** Opening Records to use block **

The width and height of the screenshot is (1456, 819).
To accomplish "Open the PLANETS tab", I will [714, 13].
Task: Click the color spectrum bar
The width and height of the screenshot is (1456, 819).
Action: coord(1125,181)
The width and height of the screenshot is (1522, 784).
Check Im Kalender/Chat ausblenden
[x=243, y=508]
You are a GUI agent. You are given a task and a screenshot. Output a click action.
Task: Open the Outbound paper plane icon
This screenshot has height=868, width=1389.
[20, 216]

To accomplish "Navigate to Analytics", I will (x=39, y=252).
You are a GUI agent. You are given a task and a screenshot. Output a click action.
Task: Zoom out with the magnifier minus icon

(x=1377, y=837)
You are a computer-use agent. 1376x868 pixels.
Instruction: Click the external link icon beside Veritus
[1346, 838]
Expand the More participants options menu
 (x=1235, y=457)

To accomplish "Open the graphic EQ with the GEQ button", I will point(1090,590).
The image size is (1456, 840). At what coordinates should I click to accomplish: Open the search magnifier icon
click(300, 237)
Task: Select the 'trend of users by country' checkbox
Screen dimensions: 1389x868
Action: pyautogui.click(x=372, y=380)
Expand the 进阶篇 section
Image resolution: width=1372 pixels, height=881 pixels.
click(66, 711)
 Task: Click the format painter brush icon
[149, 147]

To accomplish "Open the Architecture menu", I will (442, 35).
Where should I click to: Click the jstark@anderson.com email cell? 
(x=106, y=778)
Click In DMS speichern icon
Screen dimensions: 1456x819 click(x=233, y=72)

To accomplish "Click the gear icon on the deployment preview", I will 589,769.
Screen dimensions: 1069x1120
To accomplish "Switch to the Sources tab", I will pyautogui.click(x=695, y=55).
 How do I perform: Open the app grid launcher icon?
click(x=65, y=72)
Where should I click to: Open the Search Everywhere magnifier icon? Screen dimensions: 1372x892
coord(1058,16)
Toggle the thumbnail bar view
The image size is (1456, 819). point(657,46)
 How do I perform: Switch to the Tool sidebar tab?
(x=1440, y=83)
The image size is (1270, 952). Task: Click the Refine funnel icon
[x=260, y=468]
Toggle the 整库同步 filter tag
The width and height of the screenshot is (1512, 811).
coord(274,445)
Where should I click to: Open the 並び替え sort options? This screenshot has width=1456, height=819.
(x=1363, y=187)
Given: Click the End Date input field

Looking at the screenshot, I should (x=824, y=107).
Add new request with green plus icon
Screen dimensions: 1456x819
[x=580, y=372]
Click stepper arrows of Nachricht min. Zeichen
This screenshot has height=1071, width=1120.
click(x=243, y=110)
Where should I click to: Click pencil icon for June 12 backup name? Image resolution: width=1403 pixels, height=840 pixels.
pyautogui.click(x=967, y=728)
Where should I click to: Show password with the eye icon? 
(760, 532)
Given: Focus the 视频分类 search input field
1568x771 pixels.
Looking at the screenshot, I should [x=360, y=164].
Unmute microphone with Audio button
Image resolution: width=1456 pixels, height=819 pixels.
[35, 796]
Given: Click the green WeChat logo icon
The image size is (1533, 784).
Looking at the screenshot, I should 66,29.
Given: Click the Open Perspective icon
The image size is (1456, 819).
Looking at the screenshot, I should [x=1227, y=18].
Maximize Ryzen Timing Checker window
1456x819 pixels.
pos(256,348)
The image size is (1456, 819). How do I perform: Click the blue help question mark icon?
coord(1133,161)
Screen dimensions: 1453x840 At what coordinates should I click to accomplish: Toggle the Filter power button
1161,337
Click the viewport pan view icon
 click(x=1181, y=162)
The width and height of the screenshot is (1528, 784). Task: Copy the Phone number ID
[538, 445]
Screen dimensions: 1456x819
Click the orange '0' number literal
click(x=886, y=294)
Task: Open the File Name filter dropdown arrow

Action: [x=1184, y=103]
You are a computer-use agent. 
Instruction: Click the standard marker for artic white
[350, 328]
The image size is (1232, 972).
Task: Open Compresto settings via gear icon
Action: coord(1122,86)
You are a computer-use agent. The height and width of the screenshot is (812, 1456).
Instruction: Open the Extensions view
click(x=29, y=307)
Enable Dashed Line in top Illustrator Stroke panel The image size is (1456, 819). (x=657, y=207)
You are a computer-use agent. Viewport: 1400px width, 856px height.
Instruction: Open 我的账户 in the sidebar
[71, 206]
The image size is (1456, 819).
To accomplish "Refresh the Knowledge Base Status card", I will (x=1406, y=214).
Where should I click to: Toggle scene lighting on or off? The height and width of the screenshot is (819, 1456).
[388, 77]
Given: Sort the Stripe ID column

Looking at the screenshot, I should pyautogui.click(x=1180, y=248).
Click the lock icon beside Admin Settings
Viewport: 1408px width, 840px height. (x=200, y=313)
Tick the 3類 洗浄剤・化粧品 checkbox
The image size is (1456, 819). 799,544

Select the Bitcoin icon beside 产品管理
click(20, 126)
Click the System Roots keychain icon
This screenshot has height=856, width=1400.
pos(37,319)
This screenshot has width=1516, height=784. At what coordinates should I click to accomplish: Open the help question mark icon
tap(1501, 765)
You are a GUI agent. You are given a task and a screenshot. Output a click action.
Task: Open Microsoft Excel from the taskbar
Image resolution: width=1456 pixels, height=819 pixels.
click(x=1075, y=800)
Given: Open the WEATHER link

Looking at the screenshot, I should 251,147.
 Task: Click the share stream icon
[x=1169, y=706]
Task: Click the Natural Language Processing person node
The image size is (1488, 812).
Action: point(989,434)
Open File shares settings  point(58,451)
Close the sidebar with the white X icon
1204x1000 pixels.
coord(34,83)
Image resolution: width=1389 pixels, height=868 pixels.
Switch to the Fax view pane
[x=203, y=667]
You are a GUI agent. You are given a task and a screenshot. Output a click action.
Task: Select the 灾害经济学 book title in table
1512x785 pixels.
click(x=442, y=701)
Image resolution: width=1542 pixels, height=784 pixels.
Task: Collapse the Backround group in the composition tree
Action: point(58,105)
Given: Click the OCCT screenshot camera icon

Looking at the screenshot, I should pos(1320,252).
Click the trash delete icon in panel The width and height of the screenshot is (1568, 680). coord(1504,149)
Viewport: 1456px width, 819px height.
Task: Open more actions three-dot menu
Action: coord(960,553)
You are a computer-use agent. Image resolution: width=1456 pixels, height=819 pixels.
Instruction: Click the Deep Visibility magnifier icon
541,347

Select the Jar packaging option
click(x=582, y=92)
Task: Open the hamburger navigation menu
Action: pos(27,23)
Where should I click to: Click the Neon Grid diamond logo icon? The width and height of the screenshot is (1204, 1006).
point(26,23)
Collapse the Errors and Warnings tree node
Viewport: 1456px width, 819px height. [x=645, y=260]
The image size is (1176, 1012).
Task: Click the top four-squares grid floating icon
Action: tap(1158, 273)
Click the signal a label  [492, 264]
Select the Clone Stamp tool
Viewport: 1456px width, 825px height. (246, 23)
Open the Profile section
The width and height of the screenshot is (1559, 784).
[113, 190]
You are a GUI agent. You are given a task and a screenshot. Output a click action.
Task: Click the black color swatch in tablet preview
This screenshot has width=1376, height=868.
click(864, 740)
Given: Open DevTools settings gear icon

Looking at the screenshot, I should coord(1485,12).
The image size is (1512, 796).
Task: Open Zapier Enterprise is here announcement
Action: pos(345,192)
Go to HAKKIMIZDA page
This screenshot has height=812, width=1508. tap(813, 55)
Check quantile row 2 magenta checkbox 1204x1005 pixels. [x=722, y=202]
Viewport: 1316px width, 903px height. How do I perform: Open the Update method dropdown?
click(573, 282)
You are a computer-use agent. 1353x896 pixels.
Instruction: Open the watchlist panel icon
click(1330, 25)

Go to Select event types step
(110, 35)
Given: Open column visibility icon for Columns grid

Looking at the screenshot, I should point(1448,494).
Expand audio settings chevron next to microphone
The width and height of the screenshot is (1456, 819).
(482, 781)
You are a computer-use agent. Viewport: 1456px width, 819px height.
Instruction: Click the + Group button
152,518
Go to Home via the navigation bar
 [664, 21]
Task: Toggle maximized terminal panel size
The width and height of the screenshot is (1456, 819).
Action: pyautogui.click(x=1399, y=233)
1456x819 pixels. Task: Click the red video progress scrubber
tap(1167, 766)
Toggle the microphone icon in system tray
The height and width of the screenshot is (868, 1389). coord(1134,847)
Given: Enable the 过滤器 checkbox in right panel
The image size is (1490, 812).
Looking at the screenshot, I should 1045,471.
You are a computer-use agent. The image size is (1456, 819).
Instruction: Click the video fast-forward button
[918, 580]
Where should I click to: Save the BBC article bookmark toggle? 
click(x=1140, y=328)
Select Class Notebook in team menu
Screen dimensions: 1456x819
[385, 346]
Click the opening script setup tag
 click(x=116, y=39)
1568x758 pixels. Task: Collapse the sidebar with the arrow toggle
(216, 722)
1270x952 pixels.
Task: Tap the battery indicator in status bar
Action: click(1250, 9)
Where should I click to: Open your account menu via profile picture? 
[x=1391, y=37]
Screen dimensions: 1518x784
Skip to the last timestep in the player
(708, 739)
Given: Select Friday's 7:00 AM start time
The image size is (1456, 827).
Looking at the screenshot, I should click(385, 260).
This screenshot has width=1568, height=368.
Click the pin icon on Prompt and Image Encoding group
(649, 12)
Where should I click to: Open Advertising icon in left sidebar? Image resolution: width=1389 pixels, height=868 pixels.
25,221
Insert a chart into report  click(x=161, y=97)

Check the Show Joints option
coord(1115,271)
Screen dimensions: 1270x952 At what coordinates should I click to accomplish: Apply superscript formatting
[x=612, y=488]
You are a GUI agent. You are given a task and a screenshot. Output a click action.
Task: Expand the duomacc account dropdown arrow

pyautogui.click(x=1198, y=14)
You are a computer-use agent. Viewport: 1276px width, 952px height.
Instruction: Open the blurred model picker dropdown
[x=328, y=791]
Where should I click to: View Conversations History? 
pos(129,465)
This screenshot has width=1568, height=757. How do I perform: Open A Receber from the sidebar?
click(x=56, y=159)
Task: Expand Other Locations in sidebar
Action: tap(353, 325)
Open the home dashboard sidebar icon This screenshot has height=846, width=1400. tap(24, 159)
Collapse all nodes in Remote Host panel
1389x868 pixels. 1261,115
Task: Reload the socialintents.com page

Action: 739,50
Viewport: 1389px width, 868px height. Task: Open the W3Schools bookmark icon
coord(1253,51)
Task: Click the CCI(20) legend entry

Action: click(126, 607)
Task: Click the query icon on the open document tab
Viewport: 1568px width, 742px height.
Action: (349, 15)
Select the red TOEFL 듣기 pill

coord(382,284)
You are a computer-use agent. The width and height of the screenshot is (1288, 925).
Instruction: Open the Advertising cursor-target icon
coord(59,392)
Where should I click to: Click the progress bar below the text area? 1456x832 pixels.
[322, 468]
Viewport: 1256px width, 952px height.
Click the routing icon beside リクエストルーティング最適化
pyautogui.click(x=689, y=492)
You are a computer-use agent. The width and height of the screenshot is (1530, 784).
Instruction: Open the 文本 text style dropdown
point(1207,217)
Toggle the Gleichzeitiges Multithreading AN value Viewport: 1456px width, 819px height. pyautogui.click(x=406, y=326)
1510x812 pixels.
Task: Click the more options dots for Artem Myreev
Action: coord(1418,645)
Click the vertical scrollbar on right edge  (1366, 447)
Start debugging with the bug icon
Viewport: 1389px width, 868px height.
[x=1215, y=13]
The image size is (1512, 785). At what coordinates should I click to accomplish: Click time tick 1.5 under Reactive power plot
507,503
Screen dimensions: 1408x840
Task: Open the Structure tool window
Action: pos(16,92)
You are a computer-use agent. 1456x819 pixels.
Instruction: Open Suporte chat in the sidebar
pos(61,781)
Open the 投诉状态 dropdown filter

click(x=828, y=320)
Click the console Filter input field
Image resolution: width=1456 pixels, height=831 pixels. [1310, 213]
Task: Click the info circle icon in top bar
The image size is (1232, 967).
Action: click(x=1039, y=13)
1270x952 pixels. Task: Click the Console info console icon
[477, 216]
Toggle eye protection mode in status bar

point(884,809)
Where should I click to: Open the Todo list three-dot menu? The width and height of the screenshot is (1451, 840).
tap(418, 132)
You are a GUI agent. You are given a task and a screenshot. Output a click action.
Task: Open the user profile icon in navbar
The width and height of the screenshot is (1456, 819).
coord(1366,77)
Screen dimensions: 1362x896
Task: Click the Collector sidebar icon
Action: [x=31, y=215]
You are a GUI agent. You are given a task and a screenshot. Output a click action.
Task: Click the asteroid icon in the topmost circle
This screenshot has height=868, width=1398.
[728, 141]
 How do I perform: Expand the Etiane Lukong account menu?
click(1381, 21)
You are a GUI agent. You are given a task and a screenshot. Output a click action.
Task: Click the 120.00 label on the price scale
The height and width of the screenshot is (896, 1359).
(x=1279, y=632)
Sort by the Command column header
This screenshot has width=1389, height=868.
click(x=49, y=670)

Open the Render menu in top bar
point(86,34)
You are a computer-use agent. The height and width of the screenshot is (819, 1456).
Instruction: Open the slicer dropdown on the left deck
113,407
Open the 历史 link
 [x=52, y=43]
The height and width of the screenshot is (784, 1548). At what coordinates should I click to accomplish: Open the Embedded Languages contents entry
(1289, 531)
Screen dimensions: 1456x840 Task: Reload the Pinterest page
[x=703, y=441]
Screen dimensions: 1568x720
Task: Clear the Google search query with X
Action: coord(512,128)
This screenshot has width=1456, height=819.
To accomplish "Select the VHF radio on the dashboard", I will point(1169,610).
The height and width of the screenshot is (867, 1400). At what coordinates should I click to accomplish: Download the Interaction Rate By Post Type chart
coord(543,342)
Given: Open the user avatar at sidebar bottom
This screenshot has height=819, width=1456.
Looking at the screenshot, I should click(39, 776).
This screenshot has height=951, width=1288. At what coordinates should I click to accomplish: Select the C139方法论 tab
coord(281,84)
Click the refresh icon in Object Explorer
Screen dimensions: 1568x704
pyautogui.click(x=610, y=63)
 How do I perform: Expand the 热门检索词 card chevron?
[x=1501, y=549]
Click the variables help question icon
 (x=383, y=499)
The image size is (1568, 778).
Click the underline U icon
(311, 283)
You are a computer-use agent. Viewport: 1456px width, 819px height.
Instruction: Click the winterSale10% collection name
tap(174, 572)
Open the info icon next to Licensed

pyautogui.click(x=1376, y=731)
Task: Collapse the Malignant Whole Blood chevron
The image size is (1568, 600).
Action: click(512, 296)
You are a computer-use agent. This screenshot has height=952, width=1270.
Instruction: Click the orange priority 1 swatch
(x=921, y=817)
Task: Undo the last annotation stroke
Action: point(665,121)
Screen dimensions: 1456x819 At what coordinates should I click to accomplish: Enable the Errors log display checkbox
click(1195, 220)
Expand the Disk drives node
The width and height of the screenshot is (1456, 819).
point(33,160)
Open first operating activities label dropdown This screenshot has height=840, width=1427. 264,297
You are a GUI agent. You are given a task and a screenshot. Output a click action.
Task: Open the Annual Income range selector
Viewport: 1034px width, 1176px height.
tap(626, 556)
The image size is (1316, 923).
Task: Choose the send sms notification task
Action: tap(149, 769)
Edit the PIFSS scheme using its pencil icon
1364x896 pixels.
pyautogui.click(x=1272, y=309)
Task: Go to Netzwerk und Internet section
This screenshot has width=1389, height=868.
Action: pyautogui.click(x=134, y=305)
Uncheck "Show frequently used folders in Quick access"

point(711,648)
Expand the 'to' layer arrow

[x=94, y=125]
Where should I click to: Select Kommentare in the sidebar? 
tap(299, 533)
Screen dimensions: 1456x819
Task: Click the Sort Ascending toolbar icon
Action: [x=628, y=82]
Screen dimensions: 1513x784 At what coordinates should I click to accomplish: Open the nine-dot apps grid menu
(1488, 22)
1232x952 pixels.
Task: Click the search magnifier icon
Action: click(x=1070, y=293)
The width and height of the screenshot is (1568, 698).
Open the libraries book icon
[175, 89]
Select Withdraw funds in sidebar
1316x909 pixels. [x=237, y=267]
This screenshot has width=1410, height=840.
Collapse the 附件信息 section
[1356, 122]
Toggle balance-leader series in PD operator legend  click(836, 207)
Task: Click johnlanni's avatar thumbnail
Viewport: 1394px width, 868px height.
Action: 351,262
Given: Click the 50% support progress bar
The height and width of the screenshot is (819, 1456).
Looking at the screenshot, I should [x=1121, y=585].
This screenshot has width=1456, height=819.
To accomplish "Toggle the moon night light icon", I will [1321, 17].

** Closing Records to use block **

(Directions for this task): Considering only the material above, set down every line from the one with "The image size is (1456, 827)." to the one with "Task: Click the query", inclusive, exactly as written.

(Answer for the task):
The image size is (1456, 827).
Looking at the screenshot, I should click(385, 260).
This screenshot has width=1568, height=368.
Click the pin icon on Prompt and Image Encoding group
(649, 12)
Where should I click to: Open Advertising icon in left sidebar? Image resolution: width=1389 pixels, height=868 pixels.
25,221
Insert a chart into report  click(x=161, y=97)

Check the Show Joints option
coord(1115,271)
Screen dimensions: 1270x952 At what coordinates should I click to accomplish: Apply superscript formatting
[x=612, y=488]
You are a GUI agent. You are given a task and a screenshot. Output a click action.
Task: Expand the duomacc account dropdown arrow

pyautogui.click(x=1198, y=14)
You are a computer-use agent. Viewport: 1276px width, 952px height.
Instruction: Open the blurred model picker dropdown
[x=328, y=791]
Where should I click to: View Conversations History? 
pos(129,465)
This screenshot has width=1568, height=757. How do I perform: Open A Receber from the sidebar?
click(x=56, y=159)
Task: Expand Other Locations in sidebar
Action: tap(353, 325)
Open the home dashboard sidebar icon This screenshot has height=846, width=1400. tap(24, 159)
Collapse all nodes in Remote Host panel
1389x868 pixels. 1261,115
Task: Reload the socialintents.com page

Action: 739,50
Viewport: 1389px width, 868px height. Task: Open the W3Schools bookmark icon
coord(1253,51)
Task: Click the CCI(20) legend entry

Action: click(126, 607)
Task: Click the query icon on the open document tab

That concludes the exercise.